* _TASK ITEM_: Transcribe all records, preserving every character.

(Stored items)
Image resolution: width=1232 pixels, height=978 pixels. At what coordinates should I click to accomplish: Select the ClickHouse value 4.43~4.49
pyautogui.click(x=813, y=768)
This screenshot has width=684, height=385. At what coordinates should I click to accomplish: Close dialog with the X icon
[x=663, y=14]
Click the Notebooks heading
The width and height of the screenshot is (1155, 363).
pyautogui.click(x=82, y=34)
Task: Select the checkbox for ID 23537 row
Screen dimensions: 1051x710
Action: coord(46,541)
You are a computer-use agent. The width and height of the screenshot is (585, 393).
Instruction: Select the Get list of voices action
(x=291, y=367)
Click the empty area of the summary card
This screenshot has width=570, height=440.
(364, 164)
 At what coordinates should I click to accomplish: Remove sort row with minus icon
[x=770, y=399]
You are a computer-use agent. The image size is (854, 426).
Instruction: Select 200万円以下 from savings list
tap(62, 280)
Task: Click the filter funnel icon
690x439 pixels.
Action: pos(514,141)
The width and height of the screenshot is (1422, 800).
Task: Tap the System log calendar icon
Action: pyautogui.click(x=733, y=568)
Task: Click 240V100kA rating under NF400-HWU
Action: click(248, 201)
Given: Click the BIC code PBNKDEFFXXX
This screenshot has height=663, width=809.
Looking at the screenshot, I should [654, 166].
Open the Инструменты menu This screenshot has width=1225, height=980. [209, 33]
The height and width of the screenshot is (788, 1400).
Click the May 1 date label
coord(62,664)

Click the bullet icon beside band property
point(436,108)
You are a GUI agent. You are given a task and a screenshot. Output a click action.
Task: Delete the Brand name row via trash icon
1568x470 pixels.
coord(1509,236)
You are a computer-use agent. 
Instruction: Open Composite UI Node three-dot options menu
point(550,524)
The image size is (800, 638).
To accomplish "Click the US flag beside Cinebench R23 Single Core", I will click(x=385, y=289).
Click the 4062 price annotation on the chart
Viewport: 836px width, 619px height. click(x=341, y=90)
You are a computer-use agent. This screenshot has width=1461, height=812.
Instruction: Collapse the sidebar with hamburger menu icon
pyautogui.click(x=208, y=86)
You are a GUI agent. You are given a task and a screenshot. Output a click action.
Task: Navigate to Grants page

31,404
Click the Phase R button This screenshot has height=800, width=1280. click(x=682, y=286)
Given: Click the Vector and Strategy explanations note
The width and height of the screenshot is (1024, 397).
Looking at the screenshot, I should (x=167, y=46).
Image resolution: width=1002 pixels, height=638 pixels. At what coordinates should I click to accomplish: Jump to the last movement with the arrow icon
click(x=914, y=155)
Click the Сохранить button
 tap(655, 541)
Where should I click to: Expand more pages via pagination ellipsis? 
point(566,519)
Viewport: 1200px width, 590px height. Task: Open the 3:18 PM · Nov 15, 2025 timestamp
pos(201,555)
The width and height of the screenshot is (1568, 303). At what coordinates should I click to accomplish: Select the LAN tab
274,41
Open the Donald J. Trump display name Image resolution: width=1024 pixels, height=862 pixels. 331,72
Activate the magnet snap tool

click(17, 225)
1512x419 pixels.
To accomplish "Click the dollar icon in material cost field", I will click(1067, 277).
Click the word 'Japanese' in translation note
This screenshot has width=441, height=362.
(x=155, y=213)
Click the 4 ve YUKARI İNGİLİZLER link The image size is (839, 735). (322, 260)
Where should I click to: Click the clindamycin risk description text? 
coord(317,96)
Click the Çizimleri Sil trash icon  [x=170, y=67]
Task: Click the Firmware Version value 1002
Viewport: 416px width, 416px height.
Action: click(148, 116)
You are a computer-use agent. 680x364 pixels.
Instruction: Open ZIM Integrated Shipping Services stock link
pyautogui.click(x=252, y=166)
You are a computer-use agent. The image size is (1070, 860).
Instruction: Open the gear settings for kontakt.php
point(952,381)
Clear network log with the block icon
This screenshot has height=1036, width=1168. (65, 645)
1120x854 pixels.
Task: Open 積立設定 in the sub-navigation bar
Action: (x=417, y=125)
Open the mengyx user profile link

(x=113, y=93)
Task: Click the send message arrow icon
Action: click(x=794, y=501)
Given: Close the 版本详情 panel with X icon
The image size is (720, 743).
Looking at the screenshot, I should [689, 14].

* _ANSWER BOX_:
Image resolution: width=1232 pixels, height=978 pixels. At what coordinates should I click to accomplish: Select the ClickHouse value 4.43~4.49
pyautogui.click(x=813, y=768)
This screenshot has width=684, height=385. At what coordinates should I click to accomplish: Close dialog with the X icon
[x=663, y=14]
Click the Notebooks heading
The width and height of the screenshot is (1155, 363).
pyautogui.click(x=82, y=34)
Task: Select the checkbox for ID 23537 row
Screen dimensions: 1051x710
Action: coord(46,541)
You are a computer-use agent. The width and height of the screenshot is (585, 393).
Instruction: Select the Get list of voices action
(x=291, y=367)
Click the empty area of the summary card
This screenshot has width=570, height=440.
(364, 164)
 At what coordinates should I click to accomplish: Remove sort row with minus icon
[x=770, y=399]
You are a computer-use agent. The image size is (854, 426).
Instruction: Select 200万円以下 from savings list
tap(62, 280)
Task: Click the filter funnel icon
690x439 pixels.
Action: pos(514,141)
The width and height of the screenshot is (1422, 800).
Task: Tap the System log calendar icon
Action: pyautogui.click(x=733, y=568)
Task: Click 240V100kA rating under NF400-HWU
Action: click(248, 201)
Given: Click the BIC code PBNKDEFFXXX
This screenshot has height=663, width=809.
Looking at the screenshot, I should [654, 166].
Open the Инструменты menu This screenshot has width=1225, height=980. [209, 33]
The height and width of the screenshot is (788, 1400).
Click the May 1 date label
coord(62,664)

Click the bullet icon beside band property
point(436,108)
You are a GUI agent. You are given a task and a screenshot. Output a click action.
Task: Delete the Brand name row via trash icon
1568x470 pixels.
coord(1509,236)
You are a computer-use agent. 
Instruction: Open Composite UI Node three-dot options menu
point(550,524)
The image size is (800, 638).
To accomplish "Click the US flag beside Cinebench R23 Single Core", I will click(x=385, y=289).
Click the 4062 price annotation on the chart
Viewport: 836px width, 619px height. click(x=341, y=90)
You are a computer-use agent. This screenshot has width=1461, height=812.
Instruction: Collapse the sidebar with hamburger menu icon
pyautogui.click(x=208, y=86)
You are a GUI agent. You are given a task and a screenshot. Output a click action.
Task: Navigate to Grants page

31,404
Click the Phase R button This screenshot has height=800, width=1280. click(x=682, y=286)
Given: Click the Vector and Strategy explanations note
The width and height of the screenshot is (1024, 397).
Looking at the screenshot, I should (x=167, y=46).
Image resolution: width=1002 pixels, height=638 pixels. At what coordinates should I click to accomplish: Jump to the last movement with the arrow icon
click(x=914, y=155)
Click the Сохранить button
 tap(655, 541)
Where should I click to: Expand more pages via pagination ellipsis? 
point(566,519)
Viewport: 1200px width, 590px height. Task: Open the 3:18 PM · Nov 15, 2025 timestamp
pos(201,555)
The width and height of the screenshot is (1568, 303). At what coordinates should I click to accomplish: Select the LAN tab
274,41
Open the Donald J. Trump display name Image resolution: width=1024 pixels, height=862 pixels. 331,72
Activate the magnet snap tool

click(17, 225)
1512x419 pixels.
To accomplish "Click the dollar icon in material cost field", I will click(1067, 277).
Click the word 'Japanese' in translation note
This screenshot has width=441, height=362.
(x=155, y=213)
Click the 4 ve YUKARI İNGİLİZLER link The image size is (839, 735). (322, 260)
Where should I click to: Click the clindamycin risk description text? 
coord(317,96)
Click the Çizimleri Sil trash icon  [x=170, y=67]
Task: Click the Firmware Version value 1002
Viewport: 416px width, 416px height.
Action: click(148, 116)
You are a computer-use agent. 680x364 pixels.
Instruction: Open ZIM Integrated Shipping Services stock link
pyautogui.click(x=252, y=166)
You are a computer-use agent. The image size is (1070, 860).
Instruction: Open the gear settings for kontakt.php
point(952,381)
Clear network log with the block icon
This screenshot has height=1036, width=1168. (65, 645)
1120x854 pixels.
Task: Open 積立設定 in the sub-navigation bar
Action: (x=417, y=125)
Open the mengyx user profile link

(x=113, y=93)
Task: Click the send message arrow icon
Action: click(x=794, y=501)
Given: Close the 版本详情 panel with X icon
The image size is (720, 743).
Looking at the screenshot, I should [689, 14].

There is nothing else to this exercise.